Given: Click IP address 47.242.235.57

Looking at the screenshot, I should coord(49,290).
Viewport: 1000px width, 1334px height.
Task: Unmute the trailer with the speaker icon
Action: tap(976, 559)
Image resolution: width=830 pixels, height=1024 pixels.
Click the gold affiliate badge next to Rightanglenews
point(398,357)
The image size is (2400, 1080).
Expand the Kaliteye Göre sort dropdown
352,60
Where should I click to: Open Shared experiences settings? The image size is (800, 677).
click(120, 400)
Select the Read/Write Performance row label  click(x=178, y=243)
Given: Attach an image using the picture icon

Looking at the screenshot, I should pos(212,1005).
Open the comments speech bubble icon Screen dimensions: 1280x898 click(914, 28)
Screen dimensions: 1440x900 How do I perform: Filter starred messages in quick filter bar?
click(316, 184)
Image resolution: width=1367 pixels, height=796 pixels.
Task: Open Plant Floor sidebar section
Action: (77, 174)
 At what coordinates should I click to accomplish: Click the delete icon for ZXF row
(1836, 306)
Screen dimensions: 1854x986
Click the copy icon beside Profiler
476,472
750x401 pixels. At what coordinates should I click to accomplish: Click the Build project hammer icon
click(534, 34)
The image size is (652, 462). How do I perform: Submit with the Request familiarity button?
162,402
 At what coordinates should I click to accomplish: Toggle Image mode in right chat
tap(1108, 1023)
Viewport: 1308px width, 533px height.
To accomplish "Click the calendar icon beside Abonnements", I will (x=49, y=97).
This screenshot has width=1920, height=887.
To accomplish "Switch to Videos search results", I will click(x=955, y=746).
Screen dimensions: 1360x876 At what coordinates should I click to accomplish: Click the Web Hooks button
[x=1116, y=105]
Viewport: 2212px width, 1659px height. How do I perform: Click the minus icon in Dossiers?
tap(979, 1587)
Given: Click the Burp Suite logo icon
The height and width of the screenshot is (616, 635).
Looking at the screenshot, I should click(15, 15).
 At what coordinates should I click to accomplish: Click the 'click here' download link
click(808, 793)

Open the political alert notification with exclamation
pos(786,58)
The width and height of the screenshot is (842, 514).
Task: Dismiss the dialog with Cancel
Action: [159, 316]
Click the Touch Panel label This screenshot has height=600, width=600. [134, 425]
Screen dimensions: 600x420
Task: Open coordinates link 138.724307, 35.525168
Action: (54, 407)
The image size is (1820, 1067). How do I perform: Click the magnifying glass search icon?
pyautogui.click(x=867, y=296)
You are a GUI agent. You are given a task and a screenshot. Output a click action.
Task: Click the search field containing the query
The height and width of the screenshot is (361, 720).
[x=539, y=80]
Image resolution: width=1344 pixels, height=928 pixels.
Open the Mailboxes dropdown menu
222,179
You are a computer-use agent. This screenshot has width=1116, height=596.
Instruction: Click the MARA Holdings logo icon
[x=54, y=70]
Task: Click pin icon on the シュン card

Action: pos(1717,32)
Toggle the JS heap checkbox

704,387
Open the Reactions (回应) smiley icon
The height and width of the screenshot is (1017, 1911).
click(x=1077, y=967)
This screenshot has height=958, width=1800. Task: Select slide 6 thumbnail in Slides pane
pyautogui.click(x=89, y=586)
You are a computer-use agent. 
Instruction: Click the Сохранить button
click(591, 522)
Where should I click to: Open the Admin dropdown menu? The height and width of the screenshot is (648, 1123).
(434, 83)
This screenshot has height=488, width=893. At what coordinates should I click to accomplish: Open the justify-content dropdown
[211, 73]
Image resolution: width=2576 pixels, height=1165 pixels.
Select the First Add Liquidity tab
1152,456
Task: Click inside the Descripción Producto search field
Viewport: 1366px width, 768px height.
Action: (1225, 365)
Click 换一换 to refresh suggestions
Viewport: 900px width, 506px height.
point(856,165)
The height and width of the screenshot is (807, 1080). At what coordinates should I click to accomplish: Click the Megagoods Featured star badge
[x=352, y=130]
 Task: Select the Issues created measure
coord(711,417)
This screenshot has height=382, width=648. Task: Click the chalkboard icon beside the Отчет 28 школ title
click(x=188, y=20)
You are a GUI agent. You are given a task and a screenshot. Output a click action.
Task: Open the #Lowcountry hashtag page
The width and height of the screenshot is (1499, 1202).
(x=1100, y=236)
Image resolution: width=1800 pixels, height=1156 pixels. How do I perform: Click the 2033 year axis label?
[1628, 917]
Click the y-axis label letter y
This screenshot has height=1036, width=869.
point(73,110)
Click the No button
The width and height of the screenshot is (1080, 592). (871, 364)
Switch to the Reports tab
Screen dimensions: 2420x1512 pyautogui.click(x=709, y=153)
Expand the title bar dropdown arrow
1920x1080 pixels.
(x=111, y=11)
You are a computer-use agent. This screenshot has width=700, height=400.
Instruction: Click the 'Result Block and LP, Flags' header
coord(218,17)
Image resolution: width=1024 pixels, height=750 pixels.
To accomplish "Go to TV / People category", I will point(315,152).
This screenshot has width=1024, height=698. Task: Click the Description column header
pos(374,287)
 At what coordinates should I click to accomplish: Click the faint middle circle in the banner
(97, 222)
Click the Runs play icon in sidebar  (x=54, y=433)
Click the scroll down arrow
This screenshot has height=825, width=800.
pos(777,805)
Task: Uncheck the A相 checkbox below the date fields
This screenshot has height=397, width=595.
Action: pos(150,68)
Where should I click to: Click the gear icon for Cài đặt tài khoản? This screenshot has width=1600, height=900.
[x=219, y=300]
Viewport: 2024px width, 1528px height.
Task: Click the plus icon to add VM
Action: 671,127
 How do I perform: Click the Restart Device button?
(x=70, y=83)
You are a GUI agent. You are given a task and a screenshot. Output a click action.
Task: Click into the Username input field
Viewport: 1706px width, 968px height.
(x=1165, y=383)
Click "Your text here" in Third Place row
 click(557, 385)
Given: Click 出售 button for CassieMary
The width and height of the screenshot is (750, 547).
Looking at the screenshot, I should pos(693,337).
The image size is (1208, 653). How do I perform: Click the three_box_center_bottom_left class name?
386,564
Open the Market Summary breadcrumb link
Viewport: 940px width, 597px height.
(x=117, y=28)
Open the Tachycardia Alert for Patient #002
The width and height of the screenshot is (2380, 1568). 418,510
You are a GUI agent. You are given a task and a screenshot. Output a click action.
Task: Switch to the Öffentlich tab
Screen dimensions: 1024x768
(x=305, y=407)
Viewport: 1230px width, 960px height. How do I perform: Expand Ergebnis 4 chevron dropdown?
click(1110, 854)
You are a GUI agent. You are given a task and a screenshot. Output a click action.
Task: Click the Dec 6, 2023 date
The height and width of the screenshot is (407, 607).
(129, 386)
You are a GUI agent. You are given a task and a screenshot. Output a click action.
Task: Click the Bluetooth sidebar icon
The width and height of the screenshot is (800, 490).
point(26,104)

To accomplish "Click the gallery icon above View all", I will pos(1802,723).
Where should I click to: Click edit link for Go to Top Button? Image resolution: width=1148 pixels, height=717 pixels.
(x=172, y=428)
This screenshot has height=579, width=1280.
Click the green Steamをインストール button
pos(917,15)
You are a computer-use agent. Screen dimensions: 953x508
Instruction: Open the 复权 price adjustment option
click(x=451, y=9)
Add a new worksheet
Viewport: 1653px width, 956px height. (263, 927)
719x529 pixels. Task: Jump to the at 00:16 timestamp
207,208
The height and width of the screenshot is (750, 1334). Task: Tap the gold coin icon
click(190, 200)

+-------+

Please format the lines of the listing above, from the line with "Where should I click to: Click the" to the line with "I will pos(1802,723).", both included, as a JSON list of strings with one string per line, leaving out blank lines.

[
  "Where should I click to: Click the gear icon for Cài đặt tài khoản? This screenshot has width=1600, height=900.",
  "[x=219, y=300]",
  "Viewport: 2024px width, 1528px height.",
  "Task: Click the plus icon to add VM",
  "Action: 671,127",
  " How do I perform: Click the Restart Device button?",
  "(x=70, y=83)",
  "You are a GUI agent. You are given a task and a screenshot. Output a click action.",
  "Task: Click into the Username input field",
  "Viewport: 1706px width, 968px height.",
  "(x=1165, y=383)",
  "Click \"Your text here\" in Third Place row",
  " click(557, 385)",
  "Given: Click 出售 button for CassieMary",
  "The width and height of the screenshot is (750, 547).",
  "Looking at the screenshot, I should pos(693,337).",
  "The image size is (1208, 653). How do I perform: Click the three_box_center_bottom_left class name?",
  "386,564",
  "Open the Market Summary breadcrumb link",
  "Viewport: 940px width, 597px height.",
  "(x=117, y=28)",
  "Open the Tachycardia Alert for Patient #002",
  "The width and height of the screenshot is (2380, 1568). 418,510",
  "You are a GUI agent. You are given a task and a screenshot. Output a click action.",
  "Task: Switch to the Öffentlich tab",
  "Screen dimensions: 1024x768",
  "(x=305, y=407)",
  "Viewport: 1230px width, 960px height. How do I perform: Expand Ergebnis 4 chevron dropdown?",
  "click(1110, 854)",
  "You are a GUI agent. You are given a task and a screenshot. Output a click action.",
  "Task: Click the Dec 6, 2023 date",
  "The height and width of the screenshot is (407, 607).",
  "(129, 386)",
  "You are a GUI agent. You are given a task and a screenshot. Output a click action.",
  "Task: Click the Bluetooth sidebar icon",
  "The width and height of the screenshot is (800, 490).",
  "point(26,104)",
  "To accomplish \"Click the gallery icon above View all\", I will pos(1802,723)."
]